BUENOS AIRES, Argentina--(EON: Enhanced Online News)--Grupo Inversor Petroquímica S.L. (“GIP”), a limited company organized under the laws of Spain, WST S.A. (“WST”), a corporation organized under the laws of Argentina and PCT LLC (“PCT”), a limited liability company organized under the laws of the State of Delaware, United States of America (collectively, the “Offerors”) today announced the completion of their previously announced tender offer (the “U.S. Offer”) for up to a total of 194,651,345 outstanding Class B Shares of common stock, one peso (Ps. 1.00) nominal amount each per share (the “Class B Shares”), held by U.S. holders (within the meaning of Rule 14d-1(d) under the Securities Exchange Act of 1934, as amended), including Class B Shares represented by American Depositary Shares (each American Depositary Share representing rights to five (5) Class B Shares) (the “ADSs” and, together with the Class B Shares, the “Securities”), which represent twenty-four and one-half percent (24.5%) of the capital stock of Transportadora de Gas del Sur S.A., a corporation organized under the laws of Argentina (“TGS”), other than those held by the Offerors or their affiliates, in cash at a price of Ps. 18.39 per Class B Share (payable in U.S. dollars) and Ps. 91.95 per ADS (payable in U.S. dollars). The U.S. Offer was made in conjunction with an offer by the Offerors in Argentina for up to a total of 194,651,345 outstanding Class B Shares (the “Argentine Offer,” and together with the U.S. Offer, the “Offers”). The offer price in the Argentine Offer is Ps. 18.39 per Class B Share, payable in Argentine pesos under the terms described in the prospectus for the Argentine Offer.
The Offers expired at 11:00am, New York City time, on March 15, 2017. Based on the final count by Computershare Inc. (the “U.S. Receiving Agent”) and Banco Itaú Argentina S.A. (the “Argentine Receiving Agent”), 8,853.542762 ADSs and no Class B Shares were validly tendered and not withdrawn in the U.S. Offer and 4,003 Class B Shares were validly tendered in the Argentine Offer, representing an aggregate of 48,270.71381 Class B Shares (including Class B Shares underlying ADSs). Because the number of Class B Shares (including Class B Shares underlying ADSs) tendered in the Offers did not exceed the aggregate number of Class B Shares that the Offerors offered to purchase in the Offers, no proration was required.

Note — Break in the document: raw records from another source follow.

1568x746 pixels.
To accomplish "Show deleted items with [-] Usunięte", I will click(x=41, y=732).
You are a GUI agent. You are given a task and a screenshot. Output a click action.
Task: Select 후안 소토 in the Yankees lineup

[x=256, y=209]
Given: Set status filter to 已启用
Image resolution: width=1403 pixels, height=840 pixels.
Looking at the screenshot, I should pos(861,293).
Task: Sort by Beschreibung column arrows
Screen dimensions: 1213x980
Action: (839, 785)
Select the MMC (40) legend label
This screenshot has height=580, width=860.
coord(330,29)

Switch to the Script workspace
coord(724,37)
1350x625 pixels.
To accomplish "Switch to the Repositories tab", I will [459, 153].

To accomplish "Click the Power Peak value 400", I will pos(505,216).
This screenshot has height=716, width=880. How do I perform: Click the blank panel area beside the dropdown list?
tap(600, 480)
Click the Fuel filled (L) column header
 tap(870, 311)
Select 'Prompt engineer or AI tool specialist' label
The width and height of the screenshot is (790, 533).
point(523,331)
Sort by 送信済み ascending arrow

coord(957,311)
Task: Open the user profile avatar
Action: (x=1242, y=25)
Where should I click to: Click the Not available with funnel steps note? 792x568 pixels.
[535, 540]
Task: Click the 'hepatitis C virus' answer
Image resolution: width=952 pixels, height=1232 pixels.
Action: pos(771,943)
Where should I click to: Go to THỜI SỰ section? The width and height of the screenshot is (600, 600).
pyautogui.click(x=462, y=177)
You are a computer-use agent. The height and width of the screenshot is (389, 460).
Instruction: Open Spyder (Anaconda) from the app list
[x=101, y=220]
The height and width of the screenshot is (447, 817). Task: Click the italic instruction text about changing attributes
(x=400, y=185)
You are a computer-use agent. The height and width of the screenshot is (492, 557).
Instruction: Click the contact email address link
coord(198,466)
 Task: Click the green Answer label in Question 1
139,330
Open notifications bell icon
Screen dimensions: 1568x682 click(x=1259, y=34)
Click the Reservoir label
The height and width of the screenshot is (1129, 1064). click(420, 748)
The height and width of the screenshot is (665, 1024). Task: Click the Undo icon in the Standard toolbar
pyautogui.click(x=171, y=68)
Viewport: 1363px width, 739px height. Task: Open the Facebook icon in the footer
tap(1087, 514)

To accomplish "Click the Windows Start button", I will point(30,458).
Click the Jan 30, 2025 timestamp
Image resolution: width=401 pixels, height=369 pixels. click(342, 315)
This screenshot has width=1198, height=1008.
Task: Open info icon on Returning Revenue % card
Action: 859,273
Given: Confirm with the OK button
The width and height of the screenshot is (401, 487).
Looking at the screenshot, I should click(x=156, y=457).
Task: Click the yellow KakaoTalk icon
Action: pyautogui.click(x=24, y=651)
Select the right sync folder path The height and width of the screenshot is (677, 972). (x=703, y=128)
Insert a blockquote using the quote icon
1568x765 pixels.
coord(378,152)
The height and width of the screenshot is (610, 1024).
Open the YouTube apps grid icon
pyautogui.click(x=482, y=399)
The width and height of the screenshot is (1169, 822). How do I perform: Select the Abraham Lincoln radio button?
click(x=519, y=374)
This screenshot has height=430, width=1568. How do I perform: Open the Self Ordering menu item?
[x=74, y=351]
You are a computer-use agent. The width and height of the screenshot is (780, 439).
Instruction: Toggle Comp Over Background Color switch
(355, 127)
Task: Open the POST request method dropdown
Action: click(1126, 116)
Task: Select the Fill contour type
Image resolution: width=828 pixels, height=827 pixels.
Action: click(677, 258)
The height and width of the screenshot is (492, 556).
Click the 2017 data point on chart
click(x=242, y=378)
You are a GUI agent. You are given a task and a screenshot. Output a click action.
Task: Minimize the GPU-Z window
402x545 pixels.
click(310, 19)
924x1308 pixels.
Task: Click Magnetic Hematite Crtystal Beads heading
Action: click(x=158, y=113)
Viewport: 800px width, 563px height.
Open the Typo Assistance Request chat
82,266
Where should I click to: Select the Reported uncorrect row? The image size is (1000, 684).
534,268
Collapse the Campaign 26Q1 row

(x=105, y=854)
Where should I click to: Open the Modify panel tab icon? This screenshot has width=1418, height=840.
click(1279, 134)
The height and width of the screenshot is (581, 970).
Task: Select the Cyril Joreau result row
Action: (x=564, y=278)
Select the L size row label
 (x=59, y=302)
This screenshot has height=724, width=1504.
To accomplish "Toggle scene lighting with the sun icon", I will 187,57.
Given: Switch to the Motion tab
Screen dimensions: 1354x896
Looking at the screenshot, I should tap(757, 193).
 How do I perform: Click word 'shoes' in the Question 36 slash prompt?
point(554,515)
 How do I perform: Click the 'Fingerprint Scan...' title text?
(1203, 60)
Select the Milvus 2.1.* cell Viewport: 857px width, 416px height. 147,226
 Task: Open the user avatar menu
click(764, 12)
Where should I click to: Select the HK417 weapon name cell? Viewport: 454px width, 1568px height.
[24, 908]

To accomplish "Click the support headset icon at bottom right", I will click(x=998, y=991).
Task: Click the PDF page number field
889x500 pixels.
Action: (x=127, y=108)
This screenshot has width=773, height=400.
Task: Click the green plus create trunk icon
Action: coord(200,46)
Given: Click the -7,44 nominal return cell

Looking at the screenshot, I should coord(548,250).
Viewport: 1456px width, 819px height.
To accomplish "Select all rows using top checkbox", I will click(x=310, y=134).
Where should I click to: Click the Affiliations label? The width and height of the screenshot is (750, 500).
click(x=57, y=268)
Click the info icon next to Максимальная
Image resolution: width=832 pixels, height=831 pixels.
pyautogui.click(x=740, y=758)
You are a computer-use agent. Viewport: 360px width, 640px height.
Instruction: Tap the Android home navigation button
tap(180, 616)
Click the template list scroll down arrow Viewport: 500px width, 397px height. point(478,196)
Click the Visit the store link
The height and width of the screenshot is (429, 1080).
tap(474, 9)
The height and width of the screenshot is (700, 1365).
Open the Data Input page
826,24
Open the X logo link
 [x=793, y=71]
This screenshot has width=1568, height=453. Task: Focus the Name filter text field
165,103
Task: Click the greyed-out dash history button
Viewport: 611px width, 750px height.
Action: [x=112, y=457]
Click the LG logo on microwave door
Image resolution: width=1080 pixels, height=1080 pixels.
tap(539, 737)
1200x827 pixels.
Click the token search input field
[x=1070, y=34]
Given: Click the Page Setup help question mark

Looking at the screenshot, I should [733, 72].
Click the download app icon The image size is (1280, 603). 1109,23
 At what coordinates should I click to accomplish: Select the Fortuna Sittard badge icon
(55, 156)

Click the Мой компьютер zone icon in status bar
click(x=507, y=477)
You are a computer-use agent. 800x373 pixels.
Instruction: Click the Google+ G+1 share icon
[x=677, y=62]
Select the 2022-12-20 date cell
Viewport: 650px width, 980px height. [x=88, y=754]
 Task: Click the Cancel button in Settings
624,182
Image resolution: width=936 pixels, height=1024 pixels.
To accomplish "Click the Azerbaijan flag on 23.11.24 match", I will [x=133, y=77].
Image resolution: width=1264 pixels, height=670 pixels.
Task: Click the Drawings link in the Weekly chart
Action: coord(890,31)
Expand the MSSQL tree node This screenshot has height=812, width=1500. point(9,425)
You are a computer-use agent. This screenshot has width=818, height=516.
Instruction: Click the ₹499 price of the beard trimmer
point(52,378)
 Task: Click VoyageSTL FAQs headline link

All conditions to the U.S. Offer having been satisfied, including the completion of the Argentine Offer, the Offerors accepted for purchase and intend to promptly pay for in accordance with the terms of the U.S. Offer, all ADSs and Class B Shares validly tendered and not withdrawn pursuant to the U.S. Offer.
NOTICE TO INVESTORS ABOUT THE OFFER:
This announcement is for informational purposes only and is neither an offer to purchase nor a solicitation of an offer to sell securities.